• **TASK**:
Within the entries that follow, report how many lines contain the word "chevron", giving the number by itself.

Stored data entries:
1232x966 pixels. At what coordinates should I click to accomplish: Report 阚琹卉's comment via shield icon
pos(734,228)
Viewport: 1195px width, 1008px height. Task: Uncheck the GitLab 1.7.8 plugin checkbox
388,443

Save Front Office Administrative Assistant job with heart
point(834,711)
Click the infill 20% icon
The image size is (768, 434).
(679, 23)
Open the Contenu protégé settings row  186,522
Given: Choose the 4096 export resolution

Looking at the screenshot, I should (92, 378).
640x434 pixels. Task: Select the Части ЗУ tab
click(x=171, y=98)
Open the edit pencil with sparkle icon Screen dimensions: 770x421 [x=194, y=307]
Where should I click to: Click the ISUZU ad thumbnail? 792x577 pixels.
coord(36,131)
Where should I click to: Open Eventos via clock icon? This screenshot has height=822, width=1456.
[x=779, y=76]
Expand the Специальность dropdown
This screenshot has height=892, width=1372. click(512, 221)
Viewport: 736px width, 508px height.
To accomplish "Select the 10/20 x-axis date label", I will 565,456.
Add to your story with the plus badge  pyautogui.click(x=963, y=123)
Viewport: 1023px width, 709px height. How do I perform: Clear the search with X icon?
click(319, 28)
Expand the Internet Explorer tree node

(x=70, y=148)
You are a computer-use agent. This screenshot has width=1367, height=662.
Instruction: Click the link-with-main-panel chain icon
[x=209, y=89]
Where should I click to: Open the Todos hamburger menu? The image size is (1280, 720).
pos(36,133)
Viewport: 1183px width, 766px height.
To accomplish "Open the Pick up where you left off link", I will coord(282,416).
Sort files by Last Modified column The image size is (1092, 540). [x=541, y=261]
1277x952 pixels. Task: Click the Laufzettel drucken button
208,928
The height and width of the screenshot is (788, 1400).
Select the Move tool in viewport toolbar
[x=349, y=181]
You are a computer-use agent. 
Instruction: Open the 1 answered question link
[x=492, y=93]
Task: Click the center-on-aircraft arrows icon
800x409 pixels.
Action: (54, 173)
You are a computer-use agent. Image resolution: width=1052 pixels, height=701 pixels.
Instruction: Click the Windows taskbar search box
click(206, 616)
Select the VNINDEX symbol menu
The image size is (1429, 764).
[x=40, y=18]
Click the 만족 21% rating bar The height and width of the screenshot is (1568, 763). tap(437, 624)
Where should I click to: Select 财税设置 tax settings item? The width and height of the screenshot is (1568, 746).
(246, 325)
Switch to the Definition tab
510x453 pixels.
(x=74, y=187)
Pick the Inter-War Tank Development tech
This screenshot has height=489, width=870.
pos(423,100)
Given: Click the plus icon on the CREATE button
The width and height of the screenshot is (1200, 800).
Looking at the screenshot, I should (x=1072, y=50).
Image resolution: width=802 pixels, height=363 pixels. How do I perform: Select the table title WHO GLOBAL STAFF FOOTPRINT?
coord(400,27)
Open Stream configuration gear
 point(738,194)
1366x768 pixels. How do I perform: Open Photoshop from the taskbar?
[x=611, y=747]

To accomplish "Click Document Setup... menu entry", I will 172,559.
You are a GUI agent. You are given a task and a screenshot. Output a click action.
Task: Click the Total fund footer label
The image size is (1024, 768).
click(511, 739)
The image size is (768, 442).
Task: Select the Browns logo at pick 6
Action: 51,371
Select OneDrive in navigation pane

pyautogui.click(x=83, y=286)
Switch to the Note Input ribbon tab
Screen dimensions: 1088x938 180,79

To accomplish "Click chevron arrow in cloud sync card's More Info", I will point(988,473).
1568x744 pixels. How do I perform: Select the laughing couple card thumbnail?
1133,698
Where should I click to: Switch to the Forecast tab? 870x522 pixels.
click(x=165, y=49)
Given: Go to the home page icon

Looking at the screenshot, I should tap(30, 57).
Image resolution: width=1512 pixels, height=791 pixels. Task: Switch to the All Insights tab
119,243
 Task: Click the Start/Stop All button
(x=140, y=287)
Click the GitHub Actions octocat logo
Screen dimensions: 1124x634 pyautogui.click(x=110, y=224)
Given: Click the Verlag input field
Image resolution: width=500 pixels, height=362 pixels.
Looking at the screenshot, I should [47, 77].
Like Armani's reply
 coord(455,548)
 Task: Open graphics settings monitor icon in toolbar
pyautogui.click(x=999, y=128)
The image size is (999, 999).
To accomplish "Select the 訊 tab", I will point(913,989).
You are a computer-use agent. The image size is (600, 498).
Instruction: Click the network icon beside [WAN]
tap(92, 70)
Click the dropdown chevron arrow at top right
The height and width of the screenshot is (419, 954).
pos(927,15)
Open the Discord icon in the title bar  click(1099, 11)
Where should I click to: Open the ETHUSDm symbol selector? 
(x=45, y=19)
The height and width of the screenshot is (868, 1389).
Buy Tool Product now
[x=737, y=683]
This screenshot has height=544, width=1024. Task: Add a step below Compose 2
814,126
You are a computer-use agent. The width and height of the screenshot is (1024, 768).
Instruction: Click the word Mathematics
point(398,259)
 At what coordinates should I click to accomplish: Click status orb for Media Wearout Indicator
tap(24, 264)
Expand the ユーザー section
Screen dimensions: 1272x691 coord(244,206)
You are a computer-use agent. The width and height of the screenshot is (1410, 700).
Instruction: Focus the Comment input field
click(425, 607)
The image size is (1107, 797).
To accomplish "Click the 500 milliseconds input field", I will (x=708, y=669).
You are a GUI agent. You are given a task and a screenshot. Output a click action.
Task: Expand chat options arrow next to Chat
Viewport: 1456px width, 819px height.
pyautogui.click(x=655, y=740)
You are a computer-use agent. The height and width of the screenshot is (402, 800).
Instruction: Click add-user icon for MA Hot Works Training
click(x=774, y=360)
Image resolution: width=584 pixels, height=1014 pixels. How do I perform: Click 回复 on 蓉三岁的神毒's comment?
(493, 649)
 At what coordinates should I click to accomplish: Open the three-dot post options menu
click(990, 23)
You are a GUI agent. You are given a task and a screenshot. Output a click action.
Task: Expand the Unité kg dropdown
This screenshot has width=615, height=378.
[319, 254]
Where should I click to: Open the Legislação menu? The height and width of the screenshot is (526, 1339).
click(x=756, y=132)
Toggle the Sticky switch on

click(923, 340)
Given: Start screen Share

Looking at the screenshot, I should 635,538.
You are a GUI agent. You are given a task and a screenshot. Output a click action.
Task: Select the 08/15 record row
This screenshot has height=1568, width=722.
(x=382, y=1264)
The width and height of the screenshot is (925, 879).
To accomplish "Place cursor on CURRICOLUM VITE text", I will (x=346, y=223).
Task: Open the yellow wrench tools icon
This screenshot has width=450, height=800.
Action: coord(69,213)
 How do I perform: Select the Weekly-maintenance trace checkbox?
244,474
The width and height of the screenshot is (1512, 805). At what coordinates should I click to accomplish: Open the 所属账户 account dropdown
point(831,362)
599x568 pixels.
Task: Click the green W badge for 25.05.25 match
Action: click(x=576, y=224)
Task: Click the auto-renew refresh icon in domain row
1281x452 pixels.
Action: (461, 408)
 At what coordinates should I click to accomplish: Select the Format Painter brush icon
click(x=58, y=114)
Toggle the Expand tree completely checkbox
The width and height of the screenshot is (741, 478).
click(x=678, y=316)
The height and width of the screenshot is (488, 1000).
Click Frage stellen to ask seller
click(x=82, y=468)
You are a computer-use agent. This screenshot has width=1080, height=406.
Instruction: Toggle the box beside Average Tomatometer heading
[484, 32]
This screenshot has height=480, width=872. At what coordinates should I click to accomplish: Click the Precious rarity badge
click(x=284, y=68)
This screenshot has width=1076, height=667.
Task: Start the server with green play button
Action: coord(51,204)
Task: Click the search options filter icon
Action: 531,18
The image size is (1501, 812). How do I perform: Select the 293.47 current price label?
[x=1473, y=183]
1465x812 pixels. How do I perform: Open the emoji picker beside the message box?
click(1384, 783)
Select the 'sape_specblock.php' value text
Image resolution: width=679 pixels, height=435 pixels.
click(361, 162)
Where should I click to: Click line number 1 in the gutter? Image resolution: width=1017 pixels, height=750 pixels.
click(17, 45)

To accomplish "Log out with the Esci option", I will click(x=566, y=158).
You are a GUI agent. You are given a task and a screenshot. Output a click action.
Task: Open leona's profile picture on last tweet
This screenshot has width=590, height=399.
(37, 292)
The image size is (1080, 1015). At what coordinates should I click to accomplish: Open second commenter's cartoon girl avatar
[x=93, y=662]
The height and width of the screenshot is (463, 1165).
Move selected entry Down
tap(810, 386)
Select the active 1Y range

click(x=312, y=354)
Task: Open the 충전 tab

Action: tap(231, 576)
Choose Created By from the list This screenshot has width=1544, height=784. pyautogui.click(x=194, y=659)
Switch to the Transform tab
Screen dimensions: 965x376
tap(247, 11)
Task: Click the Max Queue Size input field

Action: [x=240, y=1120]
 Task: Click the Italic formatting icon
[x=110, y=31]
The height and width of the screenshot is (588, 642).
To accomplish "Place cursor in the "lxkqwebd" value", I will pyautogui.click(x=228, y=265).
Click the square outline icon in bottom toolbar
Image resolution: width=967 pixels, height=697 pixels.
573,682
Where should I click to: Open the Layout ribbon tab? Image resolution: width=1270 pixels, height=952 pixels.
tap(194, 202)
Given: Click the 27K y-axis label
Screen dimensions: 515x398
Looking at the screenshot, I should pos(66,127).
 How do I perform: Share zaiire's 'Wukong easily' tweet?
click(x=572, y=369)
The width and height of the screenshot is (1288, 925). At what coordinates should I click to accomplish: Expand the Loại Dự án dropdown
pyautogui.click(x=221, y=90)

• **EXERCISE RESPONSE**:
2